*Exercise material*

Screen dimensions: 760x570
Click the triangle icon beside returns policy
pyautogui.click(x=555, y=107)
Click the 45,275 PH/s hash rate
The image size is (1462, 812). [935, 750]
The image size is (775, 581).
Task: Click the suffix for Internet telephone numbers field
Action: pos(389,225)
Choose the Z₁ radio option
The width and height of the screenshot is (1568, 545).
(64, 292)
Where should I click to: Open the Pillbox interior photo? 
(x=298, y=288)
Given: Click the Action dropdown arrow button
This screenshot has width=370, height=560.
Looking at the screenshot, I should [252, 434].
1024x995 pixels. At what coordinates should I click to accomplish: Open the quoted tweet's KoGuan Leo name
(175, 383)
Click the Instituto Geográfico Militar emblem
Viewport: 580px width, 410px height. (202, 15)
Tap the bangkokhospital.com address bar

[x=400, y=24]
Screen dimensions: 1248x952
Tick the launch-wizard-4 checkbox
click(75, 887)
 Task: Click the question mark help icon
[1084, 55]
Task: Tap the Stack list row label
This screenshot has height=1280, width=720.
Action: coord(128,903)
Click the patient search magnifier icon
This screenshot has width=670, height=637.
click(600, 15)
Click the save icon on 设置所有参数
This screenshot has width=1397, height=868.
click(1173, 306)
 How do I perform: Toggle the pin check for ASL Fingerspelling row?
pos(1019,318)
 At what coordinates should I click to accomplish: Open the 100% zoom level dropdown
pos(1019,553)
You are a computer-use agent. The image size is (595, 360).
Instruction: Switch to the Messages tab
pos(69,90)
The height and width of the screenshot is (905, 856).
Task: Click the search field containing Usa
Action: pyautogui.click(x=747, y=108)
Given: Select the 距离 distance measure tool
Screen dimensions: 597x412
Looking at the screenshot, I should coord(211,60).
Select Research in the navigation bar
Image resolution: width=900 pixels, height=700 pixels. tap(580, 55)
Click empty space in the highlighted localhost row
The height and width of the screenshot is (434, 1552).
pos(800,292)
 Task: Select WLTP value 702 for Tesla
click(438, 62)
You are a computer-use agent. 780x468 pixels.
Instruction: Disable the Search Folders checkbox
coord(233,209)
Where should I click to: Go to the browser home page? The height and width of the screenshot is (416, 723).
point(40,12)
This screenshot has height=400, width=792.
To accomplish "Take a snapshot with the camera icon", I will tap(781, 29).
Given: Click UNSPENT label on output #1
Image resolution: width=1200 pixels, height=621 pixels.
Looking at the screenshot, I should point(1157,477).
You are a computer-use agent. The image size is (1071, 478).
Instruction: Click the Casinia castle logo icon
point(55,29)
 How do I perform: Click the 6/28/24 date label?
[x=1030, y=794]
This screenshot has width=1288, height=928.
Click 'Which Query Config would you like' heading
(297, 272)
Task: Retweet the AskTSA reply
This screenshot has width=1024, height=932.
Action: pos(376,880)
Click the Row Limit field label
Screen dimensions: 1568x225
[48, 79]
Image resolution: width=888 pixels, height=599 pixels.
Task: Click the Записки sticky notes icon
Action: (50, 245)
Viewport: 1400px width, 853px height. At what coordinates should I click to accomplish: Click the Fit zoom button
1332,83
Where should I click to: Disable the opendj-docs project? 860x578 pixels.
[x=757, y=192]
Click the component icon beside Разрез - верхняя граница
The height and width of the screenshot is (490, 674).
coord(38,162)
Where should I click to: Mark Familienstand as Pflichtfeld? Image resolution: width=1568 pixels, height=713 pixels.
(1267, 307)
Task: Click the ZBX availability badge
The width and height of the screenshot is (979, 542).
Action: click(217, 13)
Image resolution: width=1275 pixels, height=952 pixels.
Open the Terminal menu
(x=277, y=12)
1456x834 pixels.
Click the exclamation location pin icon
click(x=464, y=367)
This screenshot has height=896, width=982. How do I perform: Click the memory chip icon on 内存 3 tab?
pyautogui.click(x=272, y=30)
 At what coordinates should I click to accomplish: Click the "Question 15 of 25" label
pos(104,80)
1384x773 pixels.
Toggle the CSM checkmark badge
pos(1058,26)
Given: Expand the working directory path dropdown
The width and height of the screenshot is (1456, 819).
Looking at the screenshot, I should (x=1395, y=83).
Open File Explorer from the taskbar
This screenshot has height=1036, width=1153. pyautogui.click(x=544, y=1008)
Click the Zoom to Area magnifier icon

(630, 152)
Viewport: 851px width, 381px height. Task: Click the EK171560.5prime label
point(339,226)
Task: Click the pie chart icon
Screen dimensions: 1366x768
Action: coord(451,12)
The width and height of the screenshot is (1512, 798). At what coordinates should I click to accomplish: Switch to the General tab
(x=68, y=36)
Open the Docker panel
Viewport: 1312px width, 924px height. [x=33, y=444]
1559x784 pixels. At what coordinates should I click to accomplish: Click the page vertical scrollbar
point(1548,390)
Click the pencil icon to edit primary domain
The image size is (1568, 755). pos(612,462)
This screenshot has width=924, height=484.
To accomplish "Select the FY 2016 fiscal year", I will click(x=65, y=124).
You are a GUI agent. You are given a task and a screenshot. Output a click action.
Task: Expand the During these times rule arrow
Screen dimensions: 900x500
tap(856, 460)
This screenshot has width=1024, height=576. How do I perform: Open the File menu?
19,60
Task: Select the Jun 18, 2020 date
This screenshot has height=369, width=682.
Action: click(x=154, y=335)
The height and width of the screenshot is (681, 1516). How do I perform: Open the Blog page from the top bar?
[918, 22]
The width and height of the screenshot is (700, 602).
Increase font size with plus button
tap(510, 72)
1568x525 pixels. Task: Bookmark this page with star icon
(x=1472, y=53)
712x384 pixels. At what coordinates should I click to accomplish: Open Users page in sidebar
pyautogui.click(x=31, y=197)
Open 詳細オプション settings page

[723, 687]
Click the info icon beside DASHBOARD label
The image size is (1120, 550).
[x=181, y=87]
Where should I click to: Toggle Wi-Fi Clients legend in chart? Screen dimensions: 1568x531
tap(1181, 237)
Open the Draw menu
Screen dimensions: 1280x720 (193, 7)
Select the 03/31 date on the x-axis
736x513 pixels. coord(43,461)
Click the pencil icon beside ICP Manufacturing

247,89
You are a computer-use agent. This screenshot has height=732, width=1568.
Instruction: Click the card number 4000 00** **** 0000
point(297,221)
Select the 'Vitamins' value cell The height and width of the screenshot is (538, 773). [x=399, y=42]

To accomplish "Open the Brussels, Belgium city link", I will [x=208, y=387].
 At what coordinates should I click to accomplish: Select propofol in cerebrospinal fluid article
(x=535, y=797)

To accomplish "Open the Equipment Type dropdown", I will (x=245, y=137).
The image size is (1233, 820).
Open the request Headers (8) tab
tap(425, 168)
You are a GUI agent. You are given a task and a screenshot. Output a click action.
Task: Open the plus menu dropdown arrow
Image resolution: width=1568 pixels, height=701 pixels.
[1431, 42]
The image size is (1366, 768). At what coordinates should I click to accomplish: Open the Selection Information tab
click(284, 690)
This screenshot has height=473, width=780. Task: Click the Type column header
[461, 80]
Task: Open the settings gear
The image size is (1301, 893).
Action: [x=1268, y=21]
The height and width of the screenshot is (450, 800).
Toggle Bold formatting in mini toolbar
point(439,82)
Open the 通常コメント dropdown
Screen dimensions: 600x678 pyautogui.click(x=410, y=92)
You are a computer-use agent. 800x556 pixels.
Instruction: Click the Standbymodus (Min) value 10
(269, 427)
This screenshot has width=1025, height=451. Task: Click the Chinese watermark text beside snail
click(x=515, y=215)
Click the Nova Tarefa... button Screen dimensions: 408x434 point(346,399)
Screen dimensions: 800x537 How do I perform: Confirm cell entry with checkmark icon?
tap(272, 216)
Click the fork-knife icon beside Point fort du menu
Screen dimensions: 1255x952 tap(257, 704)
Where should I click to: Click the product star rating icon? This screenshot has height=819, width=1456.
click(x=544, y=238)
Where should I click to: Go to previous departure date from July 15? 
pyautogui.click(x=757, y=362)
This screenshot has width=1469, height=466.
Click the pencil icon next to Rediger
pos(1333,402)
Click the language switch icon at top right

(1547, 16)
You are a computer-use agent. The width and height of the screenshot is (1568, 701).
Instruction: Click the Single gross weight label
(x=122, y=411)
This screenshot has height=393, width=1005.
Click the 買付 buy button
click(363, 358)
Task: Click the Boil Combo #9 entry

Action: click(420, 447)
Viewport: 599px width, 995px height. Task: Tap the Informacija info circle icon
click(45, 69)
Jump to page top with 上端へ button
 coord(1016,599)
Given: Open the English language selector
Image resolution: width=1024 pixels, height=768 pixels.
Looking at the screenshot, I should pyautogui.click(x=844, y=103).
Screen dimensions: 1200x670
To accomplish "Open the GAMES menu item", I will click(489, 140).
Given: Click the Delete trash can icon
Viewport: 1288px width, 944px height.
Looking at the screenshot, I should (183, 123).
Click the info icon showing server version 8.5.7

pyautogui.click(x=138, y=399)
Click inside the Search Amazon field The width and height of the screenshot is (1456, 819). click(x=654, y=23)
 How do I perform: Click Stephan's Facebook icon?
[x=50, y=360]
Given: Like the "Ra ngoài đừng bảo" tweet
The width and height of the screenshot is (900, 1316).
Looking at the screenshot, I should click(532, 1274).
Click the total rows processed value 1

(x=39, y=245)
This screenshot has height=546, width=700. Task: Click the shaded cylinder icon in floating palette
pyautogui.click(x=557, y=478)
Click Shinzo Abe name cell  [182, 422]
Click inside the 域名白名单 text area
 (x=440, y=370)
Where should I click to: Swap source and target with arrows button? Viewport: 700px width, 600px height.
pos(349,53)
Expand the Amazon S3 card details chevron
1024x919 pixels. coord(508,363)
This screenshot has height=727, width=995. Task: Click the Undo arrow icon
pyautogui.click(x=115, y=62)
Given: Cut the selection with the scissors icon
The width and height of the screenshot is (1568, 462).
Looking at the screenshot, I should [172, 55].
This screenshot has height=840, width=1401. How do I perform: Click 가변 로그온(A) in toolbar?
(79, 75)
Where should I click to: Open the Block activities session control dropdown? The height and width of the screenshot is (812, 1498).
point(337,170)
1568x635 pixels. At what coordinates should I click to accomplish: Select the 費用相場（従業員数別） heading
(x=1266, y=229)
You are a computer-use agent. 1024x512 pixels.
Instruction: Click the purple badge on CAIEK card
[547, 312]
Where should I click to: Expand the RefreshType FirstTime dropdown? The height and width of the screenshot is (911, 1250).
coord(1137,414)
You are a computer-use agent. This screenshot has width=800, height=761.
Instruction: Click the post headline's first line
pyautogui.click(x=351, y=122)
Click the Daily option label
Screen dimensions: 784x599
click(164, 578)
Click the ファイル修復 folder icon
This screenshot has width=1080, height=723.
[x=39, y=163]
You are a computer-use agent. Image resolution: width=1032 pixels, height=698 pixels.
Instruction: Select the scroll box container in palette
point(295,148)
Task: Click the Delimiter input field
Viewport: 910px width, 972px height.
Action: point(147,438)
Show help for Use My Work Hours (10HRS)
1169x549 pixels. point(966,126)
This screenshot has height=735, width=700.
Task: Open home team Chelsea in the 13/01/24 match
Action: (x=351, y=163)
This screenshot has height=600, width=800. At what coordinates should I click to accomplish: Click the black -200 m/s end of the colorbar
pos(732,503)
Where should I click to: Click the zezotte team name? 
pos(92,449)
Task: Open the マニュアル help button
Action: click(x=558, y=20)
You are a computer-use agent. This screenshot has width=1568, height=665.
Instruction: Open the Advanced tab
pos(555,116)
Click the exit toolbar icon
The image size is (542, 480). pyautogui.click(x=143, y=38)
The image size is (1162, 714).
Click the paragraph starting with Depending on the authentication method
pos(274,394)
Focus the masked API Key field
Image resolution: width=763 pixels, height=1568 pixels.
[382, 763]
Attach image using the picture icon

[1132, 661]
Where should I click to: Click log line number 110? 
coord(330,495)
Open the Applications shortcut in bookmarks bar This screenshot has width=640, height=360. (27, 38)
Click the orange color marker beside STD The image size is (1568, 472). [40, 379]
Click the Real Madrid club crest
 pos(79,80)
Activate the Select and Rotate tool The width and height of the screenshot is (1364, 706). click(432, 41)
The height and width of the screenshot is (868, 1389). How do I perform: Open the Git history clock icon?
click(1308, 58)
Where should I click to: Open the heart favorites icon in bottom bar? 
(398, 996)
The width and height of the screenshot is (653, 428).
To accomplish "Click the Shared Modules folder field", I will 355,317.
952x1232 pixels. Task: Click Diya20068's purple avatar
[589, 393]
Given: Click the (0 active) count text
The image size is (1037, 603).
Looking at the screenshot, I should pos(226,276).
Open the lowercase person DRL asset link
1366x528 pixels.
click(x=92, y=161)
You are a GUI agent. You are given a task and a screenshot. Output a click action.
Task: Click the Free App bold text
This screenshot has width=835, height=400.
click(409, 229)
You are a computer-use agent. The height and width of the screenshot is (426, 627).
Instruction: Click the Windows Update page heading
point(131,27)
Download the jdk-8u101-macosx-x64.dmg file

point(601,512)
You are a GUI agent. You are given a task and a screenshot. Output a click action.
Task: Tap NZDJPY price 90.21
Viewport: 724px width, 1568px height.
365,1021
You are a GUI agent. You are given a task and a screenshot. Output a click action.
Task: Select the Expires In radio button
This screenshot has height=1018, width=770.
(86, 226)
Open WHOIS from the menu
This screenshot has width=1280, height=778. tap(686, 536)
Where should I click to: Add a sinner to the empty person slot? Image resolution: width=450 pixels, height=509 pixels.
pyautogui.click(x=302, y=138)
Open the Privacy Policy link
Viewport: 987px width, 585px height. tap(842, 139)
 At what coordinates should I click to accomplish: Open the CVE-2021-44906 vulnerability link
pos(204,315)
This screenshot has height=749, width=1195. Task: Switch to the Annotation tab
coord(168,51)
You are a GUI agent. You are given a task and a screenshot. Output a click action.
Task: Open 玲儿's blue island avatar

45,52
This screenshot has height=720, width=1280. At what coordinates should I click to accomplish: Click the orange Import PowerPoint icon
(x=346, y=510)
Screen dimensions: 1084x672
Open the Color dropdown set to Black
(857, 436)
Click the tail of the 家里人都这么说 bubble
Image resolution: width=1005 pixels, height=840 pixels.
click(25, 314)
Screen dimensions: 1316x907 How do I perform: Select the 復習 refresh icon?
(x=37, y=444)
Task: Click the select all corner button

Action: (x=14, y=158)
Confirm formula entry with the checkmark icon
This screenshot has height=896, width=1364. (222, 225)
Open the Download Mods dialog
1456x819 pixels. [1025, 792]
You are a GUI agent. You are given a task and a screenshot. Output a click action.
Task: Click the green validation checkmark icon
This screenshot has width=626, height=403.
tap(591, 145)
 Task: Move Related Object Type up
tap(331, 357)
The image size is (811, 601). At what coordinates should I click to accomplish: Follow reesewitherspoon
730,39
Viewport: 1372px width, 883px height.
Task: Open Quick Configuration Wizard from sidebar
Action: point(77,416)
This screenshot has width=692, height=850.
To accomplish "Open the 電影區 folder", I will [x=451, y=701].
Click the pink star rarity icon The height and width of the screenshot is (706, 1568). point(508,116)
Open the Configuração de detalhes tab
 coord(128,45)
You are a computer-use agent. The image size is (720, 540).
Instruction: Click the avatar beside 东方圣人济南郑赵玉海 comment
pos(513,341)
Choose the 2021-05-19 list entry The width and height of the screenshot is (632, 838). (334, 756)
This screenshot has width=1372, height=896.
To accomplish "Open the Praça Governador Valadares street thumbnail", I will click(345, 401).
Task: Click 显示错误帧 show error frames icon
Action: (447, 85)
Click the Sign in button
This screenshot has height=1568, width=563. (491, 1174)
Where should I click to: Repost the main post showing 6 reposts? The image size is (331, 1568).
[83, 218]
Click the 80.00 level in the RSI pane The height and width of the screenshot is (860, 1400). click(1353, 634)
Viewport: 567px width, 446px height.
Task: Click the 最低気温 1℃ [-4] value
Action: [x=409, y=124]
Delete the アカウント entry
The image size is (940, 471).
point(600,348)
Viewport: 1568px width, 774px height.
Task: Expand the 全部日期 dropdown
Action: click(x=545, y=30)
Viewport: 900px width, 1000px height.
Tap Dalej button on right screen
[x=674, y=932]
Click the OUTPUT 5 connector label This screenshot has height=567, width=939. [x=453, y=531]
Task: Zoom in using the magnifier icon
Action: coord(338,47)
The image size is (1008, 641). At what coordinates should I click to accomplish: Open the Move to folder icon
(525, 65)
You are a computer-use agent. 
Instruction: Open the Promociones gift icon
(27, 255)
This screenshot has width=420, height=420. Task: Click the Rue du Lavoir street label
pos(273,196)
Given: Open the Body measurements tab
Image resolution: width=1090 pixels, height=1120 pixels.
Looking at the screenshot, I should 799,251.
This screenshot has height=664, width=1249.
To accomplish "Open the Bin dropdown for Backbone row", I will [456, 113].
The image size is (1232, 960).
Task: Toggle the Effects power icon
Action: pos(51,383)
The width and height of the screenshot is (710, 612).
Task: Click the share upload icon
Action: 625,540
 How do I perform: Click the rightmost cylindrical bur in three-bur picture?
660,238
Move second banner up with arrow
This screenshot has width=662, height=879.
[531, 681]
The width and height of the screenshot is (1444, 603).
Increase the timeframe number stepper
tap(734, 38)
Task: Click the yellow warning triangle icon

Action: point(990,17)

*Work to complete*
Within the records, filter for lines that contain the word "list" and show each one.

*Reply*
Task: Tap the Stack list row label
Choose the 2021-05-19 list entry The width and height of the screenshot is (632, 838). (334, 756)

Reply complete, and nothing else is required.